= Pau D'Arco massacre =

2017 killing of landless activists by police in Brazil

The Pau D'Arco Massacre was the police killing of 10 landless activists associated with the Brazilian Landless Workers' Movement, on the Santa Lúcia farm in Pau d'Arco, Pará. The massacre occurred on May 24, 2017, and was ostensibly carried out as the enforcement of an eviction order.

== Confrontation ==

State officials initially reported the killings as having been performed in self-defense, while eyewitnesses and survivors claimed that the victims of the massacre had neither attacked nor received warning from the police.

In an independent investigation, the magazine piauí found that the injuries inflicted on the victims were more consistent with what would be expected from one-sided executions, than what would be expected from a firefight. Specifically, more than half of the victims had been shot multiple times, shot in the back, or shot with precision at close range. Additionally, there were no traces of gunpowder found on any of the victims' hands, prompting the local prosecutor to conclude that none of them had fired a gun over the course of the confrontation.

Under questioning, two of the policemen present for the massacre confirmed that they had effectively performed it as an extrajudicial mass execution. At a press conference, the highest ranking law-enforcement official in the region stated, "There are strong indications this was an execution".
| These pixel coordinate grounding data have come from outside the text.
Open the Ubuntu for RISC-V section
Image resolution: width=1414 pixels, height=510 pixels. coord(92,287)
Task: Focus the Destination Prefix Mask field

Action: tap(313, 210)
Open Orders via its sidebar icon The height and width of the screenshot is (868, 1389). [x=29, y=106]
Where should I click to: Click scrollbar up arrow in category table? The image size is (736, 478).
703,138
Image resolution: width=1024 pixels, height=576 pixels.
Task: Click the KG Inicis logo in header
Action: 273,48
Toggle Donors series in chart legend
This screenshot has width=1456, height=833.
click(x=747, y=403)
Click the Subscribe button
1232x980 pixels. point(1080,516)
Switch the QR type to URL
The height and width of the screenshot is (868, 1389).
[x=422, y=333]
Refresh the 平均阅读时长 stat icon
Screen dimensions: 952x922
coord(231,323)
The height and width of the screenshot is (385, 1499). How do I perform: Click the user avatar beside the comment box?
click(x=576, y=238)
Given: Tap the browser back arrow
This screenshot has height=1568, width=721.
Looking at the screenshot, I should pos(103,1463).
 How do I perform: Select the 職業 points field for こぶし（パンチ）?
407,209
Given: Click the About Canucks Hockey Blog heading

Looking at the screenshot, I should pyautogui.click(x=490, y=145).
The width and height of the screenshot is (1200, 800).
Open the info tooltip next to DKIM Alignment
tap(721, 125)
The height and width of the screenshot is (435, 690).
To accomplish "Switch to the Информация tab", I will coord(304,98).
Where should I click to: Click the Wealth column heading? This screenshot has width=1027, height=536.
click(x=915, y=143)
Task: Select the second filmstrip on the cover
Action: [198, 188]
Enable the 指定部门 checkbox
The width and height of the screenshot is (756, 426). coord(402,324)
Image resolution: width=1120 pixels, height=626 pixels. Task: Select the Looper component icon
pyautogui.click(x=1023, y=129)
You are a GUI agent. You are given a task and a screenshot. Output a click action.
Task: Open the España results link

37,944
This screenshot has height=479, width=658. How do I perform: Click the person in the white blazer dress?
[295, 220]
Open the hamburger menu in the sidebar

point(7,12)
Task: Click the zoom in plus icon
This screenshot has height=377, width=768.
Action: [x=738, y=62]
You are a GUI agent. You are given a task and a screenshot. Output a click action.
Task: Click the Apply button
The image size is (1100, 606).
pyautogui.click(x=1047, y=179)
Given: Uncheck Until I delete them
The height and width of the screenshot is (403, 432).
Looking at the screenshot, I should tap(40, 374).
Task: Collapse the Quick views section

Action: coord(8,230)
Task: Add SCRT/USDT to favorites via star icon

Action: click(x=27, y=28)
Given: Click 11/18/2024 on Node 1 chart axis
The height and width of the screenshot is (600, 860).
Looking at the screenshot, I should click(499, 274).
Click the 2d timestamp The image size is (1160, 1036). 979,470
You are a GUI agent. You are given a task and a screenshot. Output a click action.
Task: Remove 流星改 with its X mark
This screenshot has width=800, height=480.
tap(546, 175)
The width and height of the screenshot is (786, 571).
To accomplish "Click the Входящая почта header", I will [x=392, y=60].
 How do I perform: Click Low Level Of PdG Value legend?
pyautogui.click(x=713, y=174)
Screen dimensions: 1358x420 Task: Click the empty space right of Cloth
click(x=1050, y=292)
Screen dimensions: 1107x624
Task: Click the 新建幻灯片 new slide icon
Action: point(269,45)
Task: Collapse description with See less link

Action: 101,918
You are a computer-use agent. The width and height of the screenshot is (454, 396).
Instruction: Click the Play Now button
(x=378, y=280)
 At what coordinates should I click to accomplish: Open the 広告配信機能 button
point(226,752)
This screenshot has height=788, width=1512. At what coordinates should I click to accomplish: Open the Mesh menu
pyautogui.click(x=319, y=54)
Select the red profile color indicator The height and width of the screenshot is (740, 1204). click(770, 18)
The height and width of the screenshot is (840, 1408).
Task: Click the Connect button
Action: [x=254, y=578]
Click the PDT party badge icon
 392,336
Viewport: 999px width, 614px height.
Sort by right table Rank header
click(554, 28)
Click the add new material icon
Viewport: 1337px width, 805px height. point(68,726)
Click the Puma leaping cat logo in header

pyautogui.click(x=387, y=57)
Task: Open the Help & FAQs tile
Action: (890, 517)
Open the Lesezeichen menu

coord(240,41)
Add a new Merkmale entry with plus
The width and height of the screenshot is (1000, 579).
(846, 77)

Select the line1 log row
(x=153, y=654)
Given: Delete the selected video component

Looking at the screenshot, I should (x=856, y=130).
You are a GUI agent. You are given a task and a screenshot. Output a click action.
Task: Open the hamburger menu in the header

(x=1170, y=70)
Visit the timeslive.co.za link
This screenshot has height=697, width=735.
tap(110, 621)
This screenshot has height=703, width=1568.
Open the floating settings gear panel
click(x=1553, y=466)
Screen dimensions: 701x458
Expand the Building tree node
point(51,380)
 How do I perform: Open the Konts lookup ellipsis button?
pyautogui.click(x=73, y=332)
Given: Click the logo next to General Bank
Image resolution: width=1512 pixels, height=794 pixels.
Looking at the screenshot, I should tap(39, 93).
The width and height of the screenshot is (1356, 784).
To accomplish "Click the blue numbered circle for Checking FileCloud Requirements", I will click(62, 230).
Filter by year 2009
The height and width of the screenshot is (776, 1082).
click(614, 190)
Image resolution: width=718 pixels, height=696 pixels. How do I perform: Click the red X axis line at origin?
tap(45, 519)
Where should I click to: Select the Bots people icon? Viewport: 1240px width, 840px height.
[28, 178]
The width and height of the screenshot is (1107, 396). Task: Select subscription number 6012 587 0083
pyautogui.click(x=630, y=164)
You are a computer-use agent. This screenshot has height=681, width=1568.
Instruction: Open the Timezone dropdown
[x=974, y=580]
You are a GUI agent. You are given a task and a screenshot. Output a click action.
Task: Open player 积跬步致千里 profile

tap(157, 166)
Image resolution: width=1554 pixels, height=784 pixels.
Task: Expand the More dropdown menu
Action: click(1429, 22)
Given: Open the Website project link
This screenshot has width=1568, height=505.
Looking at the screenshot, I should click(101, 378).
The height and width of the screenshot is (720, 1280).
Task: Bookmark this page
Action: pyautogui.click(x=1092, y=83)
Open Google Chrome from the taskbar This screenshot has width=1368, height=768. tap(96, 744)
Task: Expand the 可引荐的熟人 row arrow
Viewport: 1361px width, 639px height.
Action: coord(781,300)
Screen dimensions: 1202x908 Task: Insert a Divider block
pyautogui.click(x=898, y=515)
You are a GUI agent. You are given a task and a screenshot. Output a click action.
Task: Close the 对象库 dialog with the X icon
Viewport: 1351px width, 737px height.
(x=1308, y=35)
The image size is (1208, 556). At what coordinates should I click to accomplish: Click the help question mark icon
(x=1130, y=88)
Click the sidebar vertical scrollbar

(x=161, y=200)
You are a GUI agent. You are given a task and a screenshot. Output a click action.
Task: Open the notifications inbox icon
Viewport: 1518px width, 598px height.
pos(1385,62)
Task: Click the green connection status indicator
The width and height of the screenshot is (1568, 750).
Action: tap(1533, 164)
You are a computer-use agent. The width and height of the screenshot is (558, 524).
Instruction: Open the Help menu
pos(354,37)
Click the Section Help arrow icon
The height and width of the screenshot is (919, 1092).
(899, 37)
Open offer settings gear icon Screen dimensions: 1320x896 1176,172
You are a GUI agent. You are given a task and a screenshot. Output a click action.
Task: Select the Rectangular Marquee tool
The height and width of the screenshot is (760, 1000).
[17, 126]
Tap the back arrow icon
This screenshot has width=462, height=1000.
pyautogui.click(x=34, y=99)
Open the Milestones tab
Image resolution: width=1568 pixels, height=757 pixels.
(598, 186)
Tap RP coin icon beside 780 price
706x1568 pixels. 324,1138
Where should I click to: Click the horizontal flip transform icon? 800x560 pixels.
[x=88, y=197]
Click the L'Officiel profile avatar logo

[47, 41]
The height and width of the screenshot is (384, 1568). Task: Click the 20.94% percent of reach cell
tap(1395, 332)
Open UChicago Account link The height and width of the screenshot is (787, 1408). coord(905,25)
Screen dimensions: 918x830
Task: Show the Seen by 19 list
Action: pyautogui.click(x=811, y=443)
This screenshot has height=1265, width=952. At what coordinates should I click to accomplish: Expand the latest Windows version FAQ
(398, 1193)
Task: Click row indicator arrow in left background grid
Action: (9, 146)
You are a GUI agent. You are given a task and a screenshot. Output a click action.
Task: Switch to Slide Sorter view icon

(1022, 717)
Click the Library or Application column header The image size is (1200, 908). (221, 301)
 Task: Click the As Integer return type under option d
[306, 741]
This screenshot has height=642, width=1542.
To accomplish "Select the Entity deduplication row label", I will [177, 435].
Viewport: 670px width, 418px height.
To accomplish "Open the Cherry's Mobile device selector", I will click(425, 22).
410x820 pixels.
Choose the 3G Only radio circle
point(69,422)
== Legality of the eviction order ==

At the time of the killing, the activists alleged that the ownership deeds of the land they occupied had been forged, which would have meant that it was public land. If this was true, the Brazilian constitution would have required for ownership of the land to be transferred to workers without land.

== Aftermath ==

Two years after the killings, the area of the massacre was still occupied and worked by 200 rural families. Of the 17 civilian and military policemen responsible for carrying out the massacre, 13 had been charged and arrested within the first two months, 15 had been charged within the first two years, and one was later cleared of charges. Most of them were allowed to remain on the police force.

A lawyer who had advised the activists before the killings has consistently been the target of threats since the massacre. These have included persistent visits by vehicles of unknown ownership and the delivery of unsolicited packages outside his places of work and residence, including a device that appeared to be a bomb.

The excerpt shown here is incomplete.